Segment Start: INFORMATION
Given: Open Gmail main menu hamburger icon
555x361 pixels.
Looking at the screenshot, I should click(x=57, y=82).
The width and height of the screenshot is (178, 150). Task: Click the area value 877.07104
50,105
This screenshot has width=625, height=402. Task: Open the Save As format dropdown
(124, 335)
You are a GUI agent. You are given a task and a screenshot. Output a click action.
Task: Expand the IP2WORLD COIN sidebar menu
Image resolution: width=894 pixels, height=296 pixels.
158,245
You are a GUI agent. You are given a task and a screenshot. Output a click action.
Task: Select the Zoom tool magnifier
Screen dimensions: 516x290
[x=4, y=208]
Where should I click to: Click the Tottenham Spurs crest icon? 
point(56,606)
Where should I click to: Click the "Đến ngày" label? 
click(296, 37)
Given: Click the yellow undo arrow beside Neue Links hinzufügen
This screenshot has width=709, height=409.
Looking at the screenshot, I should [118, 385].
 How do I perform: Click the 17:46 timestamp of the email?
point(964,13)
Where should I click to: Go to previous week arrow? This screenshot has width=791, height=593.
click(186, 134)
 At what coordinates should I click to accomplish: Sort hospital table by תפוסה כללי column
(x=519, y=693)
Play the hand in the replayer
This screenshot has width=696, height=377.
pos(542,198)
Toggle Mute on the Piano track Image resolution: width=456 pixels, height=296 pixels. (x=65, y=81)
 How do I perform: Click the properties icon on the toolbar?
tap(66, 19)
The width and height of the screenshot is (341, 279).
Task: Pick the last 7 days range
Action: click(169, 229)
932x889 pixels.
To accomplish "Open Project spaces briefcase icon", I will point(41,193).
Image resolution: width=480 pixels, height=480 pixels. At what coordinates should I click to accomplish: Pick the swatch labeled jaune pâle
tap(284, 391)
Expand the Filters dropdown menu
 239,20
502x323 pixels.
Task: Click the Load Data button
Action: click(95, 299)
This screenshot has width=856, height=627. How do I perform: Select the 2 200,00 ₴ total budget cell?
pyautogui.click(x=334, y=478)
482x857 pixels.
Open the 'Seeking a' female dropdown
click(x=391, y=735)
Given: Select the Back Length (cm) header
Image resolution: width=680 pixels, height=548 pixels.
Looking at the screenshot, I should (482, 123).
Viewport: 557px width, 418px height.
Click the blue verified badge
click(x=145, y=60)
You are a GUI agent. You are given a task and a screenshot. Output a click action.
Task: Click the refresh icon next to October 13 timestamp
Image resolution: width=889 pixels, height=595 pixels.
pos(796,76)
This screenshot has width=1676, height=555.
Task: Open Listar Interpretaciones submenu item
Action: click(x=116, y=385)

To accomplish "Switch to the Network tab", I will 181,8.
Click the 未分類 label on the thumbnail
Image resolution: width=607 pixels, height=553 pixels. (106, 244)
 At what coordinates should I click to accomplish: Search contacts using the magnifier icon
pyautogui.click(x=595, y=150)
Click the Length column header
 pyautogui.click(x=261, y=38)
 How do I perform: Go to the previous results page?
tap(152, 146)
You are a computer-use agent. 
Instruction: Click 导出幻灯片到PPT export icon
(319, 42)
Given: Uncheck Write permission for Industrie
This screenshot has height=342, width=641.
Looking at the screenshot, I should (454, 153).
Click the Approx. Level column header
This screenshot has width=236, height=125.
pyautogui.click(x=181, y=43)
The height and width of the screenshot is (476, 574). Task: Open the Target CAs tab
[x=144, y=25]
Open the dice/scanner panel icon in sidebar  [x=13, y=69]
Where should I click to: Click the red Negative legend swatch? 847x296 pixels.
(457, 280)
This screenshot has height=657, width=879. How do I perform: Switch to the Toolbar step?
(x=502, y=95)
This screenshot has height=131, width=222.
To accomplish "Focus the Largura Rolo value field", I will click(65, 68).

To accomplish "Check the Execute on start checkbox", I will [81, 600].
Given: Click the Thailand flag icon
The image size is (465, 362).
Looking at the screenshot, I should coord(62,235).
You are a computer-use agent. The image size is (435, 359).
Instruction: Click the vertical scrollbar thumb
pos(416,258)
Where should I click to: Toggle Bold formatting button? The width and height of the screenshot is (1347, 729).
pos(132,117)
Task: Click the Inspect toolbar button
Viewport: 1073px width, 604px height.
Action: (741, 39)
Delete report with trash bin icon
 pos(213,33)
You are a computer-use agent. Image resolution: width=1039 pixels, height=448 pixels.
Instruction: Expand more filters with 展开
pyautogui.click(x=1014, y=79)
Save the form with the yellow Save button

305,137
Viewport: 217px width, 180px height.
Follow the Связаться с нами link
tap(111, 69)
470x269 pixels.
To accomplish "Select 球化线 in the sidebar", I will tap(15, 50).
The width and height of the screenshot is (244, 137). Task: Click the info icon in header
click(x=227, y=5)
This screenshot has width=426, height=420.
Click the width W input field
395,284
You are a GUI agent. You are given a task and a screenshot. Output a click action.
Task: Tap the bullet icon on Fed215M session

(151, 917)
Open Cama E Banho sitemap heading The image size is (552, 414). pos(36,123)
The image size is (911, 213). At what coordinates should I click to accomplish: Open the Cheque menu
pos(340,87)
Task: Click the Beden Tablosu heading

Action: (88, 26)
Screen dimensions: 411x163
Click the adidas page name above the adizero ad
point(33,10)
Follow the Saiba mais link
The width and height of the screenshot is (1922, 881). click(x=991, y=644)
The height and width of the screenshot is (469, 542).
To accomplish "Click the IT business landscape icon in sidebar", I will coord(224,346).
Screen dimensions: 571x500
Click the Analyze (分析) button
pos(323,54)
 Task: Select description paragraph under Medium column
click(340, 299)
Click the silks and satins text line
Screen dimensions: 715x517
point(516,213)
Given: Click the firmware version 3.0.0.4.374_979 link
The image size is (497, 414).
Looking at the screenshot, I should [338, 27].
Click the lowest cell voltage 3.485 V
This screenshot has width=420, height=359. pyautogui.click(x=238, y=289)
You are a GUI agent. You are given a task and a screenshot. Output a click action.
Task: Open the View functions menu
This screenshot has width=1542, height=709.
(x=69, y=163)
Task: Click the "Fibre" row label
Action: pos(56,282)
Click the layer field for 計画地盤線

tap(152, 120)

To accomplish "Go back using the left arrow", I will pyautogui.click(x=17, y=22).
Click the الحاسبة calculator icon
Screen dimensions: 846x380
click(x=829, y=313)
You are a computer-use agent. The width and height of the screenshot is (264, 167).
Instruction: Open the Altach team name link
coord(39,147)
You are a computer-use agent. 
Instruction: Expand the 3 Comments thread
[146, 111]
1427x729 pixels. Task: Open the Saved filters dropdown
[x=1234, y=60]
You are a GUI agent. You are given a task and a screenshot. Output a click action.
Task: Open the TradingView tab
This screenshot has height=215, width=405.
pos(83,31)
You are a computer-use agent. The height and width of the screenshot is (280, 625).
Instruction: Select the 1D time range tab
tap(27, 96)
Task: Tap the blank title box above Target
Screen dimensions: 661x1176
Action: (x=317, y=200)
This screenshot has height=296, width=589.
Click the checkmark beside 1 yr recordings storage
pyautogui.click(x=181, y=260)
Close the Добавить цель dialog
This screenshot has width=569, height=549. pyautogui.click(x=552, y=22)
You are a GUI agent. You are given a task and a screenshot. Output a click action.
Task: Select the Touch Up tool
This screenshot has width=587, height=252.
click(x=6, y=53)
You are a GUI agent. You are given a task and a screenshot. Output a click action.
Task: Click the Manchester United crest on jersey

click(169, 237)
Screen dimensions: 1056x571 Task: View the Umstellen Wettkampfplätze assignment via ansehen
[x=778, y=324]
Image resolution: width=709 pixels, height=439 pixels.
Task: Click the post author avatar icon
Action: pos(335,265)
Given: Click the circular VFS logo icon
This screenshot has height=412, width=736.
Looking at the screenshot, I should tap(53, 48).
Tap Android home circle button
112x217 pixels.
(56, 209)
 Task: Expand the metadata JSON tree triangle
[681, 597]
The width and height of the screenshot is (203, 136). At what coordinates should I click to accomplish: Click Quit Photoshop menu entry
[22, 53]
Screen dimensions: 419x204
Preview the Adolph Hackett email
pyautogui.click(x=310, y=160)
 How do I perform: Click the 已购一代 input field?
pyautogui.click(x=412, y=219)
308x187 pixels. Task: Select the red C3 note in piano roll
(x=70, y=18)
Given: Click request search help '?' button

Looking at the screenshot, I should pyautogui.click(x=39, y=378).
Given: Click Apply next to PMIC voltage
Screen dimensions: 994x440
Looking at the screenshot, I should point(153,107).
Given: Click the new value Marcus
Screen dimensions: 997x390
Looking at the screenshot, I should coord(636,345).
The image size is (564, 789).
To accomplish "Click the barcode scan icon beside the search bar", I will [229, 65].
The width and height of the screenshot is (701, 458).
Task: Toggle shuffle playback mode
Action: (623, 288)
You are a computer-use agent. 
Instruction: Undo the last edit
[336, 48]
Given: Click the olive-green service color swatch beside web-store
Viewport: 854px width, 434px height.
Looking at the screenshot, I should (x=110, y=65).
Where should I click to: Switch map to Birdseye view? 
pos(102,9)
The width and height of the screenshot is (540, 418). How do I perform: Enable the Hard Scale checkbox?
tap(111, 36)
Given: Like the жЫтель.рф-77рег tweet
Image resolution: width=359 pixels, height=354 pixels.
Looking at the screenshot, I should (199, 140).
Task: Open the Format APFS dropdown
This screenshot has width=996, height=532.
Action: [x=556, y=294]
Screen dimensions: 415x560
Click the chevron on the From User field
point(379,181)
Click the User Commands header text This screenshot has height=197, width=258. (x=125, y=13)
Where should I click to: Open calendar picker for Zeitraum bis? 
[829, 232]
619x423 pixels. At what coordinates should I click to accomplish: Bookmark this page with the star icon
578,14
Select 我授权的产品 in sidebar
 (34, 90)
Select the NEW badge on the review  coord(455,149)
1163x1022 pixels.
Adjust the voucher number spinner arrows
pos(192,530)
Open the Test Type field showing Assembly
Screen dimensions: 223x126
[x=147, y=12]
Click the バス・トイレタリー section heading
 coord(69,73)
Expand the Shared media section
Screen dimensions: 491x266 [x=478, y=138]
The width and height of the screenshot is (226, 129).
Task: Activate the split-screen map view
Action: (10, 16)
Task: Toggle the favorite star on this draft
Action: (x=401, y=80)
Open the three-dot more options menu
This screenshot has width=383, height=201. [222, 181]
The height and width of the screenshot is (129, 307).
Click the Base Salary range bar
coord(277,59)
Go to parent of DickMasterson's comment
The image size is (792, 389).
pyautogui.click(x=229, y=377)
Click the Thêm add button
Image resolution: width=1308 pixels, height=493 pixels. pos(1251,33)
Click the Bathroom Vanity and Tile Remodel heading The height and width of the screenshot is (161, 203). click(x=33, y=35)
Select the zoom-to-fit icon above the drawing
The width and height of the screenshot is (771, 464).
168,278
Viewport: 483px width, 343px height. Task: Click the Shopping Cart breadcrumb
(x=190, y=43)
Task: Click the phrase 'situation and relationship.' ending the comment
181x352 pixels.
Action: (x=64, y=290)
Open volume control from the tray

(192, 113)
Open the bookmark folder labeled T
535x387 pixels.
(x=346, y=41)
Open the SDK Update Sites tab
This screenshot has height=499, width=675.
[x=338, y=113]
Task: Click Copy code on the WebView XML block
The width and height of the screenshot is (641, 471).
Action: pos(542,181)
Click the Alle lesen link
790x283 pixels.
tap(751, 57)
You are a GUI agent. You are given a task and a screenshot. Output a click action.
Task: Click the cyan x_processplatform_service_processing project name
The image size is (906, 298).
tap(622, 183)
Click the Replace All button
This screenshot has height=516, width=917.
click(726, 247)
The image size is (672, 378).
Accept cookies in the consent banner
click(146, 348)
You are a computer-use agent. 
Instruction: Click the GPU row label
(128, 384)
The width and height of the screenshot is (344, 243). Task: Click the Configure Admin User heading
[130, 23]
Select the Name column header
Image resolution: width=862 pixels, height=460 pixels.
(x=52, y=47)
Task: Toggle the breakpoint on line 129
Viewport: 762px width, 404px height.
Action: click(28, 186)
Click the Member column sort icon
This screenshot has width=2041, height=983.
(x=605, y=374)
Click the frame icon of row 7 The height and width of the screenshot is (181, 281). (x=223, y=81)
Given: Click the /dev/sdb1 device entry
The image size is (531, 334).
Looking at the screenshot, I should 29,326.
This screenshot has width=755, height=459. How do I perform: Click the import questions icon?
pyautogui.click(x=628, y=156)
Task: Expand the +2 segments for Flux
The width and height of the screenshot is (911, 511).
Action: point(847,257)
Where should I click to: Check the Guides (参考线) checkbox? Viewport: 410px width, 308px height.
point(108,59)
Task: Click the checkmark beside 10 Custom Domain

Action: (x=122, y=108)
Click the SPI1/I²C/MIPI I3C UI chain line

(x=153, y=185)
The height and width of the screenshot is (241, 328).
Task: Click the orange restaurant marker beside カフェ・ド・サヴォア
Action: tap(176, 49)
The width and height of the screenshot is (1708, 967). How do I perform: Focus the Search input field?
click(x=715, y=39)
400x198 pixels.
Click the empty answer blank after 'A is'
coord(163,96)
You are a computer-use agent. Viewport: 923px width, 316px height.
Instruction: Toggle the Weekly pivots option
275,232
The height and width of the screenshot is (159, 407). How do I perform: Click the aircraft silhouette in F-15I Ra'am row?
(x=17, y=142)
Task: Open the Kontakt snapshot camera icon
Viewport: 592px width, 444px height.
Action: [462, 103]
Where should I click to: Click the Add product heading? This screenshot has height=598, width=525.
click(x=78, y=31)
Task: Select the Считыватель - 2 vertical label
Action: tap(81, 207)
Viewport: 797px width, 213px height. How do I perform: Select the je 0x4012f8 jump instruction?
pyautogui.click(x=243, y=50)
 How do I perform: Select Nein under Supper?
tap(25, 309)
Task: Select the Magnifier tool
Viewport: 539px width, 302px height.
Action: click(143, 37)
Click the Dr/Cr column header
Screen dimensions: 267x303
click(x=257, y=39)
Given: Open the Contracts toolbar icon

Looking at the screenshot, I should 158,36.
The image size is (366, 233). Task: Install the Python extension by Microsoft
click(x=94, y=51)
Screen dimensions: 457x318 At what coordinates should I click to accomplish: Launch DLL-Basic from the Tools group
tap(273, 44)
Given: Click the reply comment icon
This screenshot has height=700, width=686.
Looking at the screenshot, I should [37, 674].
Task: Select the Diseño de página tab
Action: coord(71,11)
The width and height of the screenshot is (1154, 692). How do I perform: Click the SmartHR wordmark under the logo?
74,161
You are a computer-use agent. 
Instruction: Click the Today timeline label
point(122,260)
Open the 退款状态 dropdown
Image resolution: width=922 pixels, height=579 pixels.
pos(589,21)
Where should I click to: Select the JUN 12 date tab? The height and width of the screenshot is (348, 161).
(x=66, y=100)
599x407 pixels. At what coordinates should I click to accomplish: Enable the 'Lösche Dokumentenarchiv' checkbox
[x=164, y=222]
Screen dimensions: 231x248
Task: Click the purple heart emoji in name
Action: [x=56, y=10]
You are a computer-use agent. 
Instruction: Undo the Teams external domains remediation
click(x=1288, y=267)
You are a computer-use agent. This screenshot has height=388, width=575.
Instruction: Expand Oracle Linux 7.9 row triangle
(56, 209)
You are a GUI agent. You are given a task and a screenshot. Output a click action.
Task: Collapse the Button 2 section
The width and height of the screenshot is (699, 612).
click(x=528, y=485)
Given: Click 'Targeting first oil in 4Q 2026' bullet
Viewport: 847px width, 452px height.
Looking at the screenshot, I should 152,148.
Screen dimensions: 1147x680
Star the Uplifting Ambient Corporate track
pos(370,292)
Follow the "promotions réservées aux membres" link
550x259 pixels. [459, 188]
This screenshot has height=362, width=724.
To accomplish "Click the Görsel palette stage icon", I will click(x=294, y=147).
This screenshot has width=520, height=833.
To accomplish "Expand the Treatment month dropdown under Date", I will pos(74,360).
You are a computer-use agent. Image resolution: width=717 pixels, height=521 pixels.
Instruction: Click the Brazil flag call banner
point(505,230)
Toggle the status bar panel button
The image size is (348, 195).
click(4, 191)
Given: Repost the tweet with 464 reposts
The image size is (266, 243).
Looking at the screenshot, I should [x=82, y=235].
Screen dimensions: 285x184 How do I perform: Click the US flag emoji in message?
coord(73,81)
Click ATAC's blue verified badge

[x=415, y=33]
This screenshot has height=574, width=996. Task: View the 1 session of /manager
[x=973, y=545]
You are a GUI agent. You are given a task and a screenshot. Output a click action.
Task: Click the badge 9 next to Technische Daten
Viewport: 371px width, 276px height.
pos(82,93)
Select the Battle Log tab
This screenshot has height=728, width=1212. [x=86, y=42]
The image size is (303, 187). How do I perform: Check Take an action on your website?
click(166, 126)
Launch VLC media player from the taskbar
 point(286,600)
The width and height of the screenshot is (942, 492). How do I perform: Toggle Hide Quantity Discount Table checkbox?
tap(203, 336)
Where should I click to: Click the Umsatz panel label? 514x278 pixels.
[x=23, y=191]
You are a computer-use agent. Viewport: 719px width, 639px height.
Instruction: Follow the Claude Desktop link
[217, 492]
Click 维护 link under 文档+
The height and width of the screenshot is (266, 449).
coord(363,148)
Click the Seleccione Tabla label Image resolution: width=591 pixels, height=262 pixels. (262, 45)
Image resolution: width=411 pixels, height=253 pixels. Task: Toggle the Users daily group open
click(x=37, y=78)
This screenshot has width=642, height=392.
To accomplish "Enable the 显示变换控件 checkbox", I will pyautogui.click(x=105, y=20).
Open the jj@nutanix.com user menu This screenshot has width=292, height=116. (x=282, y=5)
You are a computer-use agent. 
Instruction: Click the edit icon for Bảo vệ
Segment End: INFORMATION
WORK TASK
Where a line of the records has the string "tweet", return that line.

ANSWER TO THE EXERCISE
Given: Like the жЫтель.рф-77рег tweet
Given: Repost the tweet with 464 reposts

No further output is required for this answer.